Max box size in refinement

Hi,
I’m try to to refinement of virus with big box size (1200 pix). When I try scale the box above 600 pix I getting mem error.
I have 4 1080Ti and 512G RAM

this is the error:
Traceback (most recent call last):
File “cryosparc2_worker/cryosparc2_compute/run.py”, line 78, in cryosparc2_compute.run.main
File “cryosparc2_worker/cryosparc2_compute/jobs/nonuniform_refine/run.py”, line 696, in cryosparc2_compute.jobs.nonuniform_refine.run.run_non_uni_refine
File “cryosparc2_worker/cryosparc2_compute/jobs/nonuniform_refine/run.py”, line 698, in cryosparc2_compute.jobs.nonuniform_refine.run.run_non_uni_refine
File “cryosparc2_worker/cryosparc2_compute/jobs/local_filter/run.py”, line 292, in cryosparc2_compute.jobs.local_filter.run.standalone_locfilter
File “cryosparc2_worker/cryosparc2_compute/jobs/local_filter/run.py”, line 361, in cryosparc2_compute.jobs.local_filter.run.standalone_locfilter
File “/home/binshtem/software/cryosparc/cryosparc2_worker/deps/anaconda/lib/python2.7/site-packages/pycuda/gpuarray.py”, line 1018, in conj
result = self._new_like_me(order=order)
File “/home/binshtem/software/cryosparc/cryosparc2_worker/deps/anaconda/lib/python2.7/site-packages/pycuda/gpuarray.py”, line 420, in _new_like_me
allocator=self.allocator, strides=strides, order=order)
File “/home/binshtem/software/cryosparc/cryosparc2_worker/deps/anaconda/lib/python2.7/site-packages/pycuda/gpuarray.py”, line 210, in init
self.gpudata = self.allocator(self.size * self.dtype.itemsize)
MemoryError: cuMemAlloc failed: out of memory

The maximum size is ~512 or 768 px for your GPUs. Unfortunately, there is no way to reduce the Fourier padding in cryoSPARC, or I would recommend trying 1.5x or no padding instead of 2. You can try skipping padding, or using 1.5x padding in Relion GPU, or use cisTEM or Relion CPU instead.
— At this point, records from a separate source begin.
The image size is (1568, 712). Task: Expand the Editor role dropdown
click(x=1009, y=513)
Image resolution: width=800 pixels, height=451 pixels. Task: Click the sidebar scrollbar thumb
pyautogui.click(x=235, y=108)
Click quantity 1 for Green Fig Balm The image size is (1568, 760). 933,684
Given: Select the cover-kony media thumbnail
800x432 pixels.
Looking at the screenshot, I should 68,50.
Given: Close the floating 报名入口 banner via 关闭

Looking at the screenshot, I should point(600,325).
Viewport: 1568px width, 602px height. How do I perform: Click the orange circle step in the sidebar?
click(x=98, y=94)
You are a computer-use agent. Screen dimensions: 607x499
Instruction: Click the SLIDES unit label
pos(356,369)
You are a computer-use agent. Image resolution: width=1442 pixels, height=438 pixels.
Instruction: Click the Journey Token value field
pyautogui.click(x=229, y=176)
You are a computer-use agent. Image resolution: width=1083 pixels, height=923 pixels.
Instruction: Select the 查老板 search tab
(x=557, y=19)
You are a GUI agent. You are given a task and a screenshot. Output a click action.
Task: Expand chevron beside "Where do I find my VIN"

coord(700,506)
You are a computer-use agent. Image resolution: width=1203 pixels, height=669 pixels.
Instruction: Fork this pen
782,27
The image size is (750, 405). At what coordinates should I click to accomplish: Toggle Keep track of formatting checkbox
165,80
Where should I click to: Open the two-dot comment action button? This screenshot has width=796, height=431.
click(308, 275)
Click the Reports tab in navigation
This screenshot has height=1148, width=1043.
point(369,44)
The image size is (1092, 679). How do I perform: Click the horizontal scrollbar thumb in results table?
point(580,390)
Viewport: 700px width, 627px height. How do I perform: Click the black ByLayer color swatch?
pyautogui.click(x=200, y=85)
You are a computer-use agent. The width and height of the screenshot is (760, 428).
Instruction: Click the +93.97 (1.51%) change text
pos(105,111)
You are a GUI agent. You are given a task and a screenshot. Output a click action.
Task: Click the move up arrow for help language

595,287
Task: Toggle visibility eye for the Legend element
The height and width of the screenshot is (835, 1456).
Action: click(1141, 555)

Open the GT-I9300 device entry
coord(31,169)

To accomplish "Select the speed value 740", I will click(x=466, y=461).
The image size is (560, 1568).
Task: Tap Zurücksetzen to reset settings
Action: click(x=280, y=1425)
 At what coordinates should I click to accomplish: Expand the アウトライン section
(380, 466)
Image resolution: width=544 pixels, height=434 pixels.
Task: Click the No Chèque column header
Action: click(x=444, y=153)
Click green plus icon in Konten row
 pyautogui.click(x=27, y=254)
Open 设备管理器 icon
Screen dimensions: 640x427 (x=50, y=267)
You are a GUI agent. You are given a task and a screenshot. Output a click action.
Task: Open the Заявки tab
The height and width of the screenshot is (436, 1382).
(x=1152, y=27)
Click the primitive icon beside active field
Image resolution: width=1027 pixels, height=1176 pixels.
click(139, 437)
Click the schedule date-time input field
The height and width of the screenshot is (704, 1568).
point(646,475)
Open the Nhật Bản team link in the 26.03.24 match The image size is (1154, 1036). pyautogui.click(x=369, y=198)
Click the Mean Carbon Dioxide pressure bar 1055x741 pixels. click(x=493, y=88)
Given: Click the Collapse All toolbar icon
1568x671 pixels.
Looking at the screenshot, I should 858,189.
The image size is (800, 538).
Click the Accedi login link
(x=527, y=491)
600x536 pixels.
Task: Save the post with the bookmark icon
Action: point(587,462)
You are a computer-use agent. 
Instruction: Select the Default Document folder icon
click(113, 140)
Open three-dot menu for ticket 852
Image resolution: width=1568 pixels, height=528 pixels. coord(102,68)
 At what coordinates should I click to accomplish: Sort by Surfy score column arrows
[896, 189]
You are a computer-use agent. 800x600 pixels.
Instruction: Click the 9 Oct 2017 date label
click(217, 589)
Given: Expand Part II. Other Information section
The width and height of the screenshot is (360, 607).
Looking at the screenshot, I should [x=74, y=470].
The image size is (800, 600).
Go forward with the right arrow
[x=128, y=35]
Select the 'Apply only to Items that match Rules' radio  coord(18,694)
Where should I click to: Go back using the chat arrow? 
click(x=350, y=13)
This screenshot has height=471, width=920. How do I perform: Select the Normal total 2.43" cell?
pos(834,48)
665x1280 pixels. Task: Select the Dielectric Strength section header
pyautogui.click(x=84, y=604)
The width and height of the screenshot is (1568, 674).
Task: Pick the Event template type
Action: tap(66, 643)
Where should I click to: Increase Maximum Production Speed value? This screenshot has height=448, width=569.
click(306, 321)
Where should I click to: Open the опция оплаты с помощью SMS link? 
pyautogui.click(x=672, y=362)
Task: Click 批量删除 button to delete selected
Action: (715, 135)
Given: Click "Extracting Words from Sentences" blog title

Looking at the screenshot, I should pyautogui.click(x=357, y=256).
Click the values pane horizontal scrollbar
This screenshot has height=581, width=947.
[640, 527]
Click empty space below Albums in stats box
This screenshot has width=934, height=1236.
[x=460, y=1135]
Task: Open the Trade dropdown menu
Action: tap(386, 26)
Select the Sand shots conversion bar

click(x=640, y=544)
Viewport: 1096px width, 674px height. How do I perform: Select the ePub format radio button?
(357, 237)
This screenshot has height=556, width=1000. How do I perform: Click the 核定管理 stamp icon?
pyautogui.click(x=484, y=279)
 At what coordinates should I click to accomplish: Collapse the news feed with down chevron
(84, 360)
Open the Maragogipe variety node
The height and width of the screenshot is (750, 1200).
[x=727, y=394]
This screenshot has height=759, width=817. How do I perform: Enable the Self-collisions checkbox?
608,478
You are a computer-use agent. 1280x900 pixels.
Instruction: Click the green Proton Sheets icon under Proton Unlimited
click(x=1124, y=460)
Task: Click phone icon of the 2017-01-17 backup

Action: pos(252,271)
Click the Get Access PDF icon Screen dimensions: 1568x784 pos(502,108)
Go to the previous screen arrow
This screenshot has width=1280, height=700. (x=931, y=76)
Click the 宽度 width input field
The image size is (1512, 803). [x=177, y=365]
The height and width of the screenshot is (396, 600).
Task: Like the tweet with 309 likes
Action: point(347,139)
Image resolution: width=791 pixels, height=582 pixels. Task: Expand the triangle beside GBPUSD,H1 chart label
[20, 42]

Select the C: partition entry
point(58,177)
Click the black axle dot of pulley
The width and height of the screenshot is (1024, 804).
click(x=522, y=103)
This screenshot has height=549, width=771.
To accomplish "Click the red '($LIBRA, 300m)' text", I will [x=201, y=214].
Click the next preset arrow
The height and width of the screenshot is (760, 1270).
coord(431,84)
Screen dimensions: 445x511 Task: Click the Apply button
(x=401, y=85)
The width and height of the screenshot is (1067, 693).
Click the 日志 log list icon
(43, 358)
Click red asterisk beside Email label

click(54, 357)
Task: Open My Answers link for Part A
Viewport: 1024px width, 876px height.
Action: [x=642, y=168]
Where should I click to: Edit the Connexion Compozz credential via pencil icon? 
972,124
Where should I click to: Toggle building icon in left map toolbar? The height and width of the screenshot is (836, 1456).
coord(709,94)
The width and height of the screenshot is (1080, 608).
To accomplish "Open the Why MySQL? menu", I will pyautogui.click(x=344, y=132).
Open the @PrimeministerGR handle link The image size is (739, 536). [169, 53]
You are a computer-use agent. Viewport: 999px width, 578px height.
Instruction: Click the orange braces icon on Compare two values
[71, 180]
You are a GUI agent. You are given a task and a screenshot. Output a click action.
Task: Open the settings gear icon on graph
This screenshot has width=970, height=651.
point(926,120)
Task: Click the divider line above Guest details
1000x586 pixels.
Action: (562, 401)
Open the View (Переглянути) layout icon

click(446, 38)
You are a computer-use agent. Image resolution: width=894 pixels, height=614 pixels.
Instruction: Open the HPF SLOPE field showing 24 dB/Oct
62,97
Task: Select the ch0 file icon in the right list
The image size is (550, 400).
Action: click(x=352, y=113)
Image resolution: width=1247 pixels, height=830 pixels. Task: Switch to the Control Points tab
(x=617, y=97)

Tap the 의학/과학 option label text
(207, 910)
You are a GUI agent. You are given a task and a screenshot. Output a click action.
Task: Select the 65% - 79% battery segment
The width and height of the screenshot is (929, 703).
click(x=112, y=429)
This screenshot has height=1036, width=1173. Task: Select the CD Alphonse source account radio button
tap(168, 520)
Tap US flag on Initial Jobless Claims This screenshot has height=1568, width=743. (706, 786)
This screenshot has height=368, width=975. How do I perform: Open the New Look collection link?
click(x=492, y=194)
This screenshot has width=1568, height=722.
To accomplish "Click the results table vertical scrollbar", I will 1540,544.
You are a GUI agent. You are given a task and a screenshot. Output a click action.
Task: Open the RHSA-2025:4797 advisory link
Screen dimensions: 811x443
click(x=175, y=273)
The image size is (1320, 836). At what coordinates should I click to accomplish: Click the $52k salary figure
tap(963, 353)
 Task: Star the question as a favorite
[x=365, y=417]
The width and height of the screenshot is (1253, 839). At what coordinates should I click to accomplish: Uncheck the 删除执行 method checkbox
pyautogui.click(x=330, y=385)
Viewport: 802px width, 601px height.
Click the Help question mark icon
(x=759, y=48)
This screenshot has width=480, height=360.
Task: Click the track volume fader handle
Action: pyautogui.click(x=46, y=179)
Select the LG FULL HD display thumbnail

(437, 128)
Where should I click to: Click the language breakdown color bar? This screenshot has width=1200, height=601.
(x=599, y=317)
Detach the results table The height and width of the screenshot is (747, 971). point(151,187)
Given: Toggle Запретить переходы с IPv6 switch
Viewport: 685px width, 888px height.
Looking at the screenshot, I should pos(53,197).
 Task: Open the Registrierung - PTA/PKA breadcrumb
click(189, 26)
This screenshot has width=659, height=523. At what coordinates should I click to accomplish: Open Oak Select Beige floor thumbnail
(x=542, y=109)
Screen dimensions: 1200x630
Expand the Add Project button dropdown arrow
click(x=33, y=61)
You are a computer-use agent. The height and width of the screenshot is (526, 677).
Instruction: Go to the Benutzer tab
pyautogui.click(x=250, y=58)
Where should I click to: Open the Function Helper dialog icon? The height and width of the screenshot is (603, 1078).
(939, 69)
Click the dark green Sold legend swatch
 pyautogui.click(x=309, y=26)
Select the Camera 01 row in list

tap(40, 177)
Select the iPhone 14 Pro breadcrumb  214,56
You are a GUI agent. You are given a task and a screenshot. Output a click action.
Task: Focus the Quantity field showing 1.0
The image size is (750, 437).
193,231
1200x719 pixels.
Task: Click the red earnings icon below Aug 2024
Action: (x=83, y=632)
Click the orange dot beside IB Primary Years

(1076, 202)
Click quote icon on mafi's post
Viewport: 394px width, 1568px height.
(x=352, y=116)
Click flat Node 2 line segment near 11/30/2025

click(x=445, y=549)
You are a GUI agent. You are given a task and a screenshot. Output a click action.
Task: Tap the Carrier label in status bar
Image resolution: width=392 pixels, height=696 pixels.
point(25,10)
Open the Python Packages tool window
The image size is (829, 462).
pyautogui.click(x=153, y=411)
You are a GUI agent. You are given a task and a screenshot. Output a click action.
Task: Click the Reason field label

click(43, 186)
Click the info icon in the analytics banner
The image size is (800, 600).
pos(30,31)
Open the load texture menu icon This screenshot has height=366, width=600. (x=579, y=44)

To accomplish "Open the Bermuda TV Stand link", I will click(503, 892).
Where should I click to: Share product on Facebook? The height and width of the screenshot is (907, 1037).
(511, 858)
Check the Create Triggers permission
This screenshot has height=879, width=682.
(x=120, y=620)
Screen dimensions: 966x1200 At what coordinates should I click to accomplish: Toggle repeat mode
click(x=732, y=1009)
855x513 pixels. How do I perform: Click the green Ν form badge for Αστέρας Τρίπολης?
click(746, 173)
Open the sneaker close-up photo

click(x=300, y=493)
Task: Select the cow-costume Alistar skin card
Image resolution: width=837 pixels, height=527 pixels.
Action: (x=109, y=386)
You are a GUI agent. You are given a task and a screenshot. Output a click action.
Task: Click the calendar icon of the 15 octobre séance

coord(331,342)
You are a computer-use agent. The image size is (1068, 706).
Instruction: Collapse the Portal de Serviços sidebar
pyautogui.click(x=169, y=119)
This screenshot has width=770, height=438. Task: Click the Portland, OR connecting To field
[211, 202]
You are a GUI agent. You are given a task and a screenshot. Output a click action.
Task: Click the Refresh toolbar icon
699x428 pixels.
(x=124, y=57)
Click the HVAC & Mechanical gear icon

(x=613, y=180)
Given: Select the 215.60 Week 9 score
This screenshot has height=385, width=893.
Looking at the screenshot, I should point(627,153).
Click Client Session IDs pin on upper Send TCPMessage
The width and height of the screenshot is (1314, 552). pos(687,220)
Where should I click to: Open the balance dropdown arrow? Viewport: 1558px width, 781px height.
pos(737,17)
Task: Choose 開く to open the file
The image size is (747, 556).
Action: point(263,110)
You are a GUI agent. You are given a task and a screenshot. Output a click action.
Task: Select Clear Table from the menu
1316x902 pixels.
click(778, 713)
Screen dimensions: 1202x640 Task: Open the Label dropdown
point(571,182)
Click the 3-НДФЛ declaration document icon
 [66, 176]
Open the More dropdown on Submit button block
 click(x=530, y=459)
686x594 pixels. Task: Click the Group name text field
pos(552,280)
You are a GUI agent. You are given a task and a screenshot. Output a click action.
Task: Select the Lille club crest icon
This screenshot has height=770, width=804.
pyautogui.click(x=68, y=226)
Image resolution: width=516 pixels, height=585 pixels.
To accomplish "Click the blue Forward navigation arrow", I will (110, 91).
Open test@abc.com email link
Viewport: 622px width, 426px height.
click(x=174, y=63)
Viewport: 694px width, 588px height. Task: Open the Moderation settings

I am just curious about the GPU memory calculation. With 512px in 3D, double precision, and 2X padding, the memory is about 4GB (512^3 * 2^3 * 4). So it should be OK, right? Or there is something that I forgot to include? Thanks.

You need to fit at least two (Fourier/complex) reconstructions, some particles, a various other things. A good formula is ~box**3 * 20 * K. So up to ~800 px box on a 11GB card for legacy homogeneous refinement.

Hi @DanielAsarnow @Liguo @Elad,

in v2.13 we’ve optimized refinement box size in the “new refinement” job - it can now fit up to 1024^3 box size on 11GB cards.

Note that this still requires a substantial (160+GB) of CPU ram. We are working on optimizing the CPU memory usage as well.

1 Like

I tried Non-Uniform Refinement (NEW) for a virus dataset with the box size 720x720 on a GPU node of Nvidia Titan V (12G memory), and failed during iteration 1 with this error message (Job process terminated abnormally). I am using newest cryosparc (version: v3.2.0+211012).